Work request 1: From the passage on the Richards DAR House, extract the portion between "Historic house in" and "century domestic architecture.", inclusive.
Work request 2: In the passage on the Richards DAR House, what materials make up the deck of the veranda?

Excerpted passage:
# # # #

Historic house in Alabama, United States

The Richards DAR House is a historic house museum in Mobile, Alabama, United States. The Italianate style house was completed in 1860 for Charles and Caroline Richards. It is a contributing property to the De Tonti Square Historic District, which was listed on the National Register of Historic Places on February 7, 1972. The four Daughters of the American Revolution (DAR) chapters in Mobile jointly operate and maintain the house. It is noted by architectural historians as one of Mobile's best preserved and elaborate examples of mid-19th century domestic architecture.

==History==
The house was built in 1860 for Charles G. Richards, a steamboat captain, and his wife, Caroline Elizabeth Steele. It remained in their family until 1946, when it was purchased by the Ideal Cement Company. That company renovated it for office use in 1947. It was turned over to the city of Mobile in 1973, which then leased it to the Daughters of the American Revolution for operation as a museum.

==Architecture==
The exterior of the two-story brick house is Italianate in style. The rectangular main block is offset at the rear with semi-octagonal bays. It features an elaborate cast iron veranda, with allegorical figures representing the four seasons, across the three bays of the main front elevation. The deck of the veranda is marble and granite. Bracketed cornices and paneled soffits at the roof line are topped by a shallow hipped roof.

# # # #

Data listing:
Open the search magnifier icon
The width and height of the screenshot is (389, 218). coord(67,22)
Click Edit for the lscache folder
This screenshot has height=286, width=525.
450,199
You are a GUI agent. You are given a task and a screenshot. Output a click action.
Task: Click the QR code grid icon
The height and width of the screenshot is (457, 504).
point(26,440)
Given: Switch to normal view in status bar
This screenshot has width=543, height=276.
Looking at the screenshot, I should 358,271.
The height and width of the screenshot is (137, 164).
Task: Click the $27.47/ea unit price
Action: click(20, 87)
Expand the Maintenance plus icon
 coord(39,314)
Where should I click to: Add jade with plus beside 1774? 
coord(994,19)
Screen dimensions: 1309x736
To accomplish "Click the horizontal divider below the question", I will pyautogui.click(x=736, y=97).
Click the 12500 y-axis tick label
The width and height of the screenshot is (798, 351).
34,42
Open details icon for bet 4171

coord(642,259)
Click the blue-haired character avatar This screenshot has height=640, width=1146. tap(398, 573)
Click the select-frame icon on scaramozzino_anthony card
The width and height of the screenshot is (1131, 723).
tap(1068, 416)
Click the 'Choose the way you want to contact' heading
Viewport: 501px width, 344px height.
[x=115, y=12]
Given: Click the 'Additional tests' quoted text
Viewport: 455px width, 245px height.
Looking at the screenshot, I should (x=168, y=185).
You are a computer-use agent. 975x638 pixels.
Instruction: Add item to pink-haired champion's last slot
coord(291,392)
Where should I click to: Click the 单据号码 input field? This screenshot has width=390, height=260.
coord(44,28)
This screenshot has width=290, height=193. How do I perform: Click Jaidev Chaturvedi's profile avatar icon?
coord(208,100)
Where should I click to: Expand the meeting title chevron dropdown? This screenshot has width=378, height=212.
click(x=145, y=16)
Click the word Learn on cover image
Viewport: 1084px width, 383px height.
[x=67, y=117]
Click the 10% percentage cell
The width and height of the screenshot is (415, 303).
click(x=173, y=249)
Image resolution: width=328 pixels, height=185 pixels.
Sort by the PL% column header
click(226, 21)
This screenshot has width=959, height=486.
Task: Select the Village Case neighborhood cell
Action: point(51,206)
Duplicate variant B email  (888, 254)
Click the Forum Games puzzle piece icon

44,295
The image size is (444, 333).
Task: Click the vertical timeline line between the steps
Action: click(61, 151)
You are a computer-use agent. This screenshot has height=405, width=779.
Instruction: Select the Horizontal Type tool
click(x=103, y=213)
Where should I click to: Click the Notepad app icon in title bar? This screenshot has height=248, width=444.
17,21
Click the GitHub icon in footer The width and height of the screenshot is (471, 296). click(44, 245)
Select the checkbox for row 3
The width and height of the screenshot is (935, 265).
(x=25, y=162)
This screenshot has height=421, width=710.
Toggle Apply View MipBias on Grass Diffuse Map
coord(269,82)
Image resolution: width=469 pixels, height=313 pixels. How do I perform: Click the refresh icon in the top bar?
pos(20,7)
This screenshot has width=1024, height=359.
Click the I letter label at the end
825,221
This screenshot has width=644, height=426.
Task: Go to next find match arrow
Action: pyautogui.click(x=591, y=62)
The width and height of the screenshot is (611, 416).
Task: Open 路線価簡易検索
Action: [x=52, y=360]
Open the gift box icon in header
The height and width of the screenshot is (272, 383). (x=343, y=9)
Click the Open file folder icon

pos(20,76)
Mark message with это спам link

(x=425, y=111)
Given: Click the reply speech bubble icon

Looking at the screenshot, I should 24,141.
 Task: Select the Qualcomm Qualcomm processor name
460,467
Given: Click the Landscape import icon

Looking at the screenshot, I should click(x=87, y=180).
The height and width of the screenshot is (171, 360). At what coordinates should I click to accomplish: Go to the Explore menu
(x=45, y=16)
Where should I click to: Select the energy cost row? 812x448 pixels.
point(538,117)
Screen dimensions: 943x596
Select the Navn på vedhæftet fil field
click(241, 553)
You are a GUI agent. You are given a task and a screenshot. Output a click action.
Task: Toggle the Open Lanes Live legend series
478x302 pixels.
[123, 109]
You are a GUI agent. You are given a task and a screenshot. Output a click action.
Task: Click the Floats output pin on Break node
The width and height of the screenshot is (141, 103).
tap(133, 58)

# # # #

Task output 1:
Historic house in Alabama, United States

The Richards DAR House is a historic house museum in Mobile, Alabama, United States. The Italianate style house was completed in 1860 for Charles and Caroline Richards. It is a contributing property to the De Tonti Square Historic District, which was listed on the National Register of Historic Places on February 7, 1972. The four Daughters of the American Revolution (DAR) chapters in Mobile jointly operate and maintain the house. It is noted by architectural historians as one of Mobile's best preserved and elaborate examples of mid-19th century domestic architecture.

Task output 2: Marble and granite.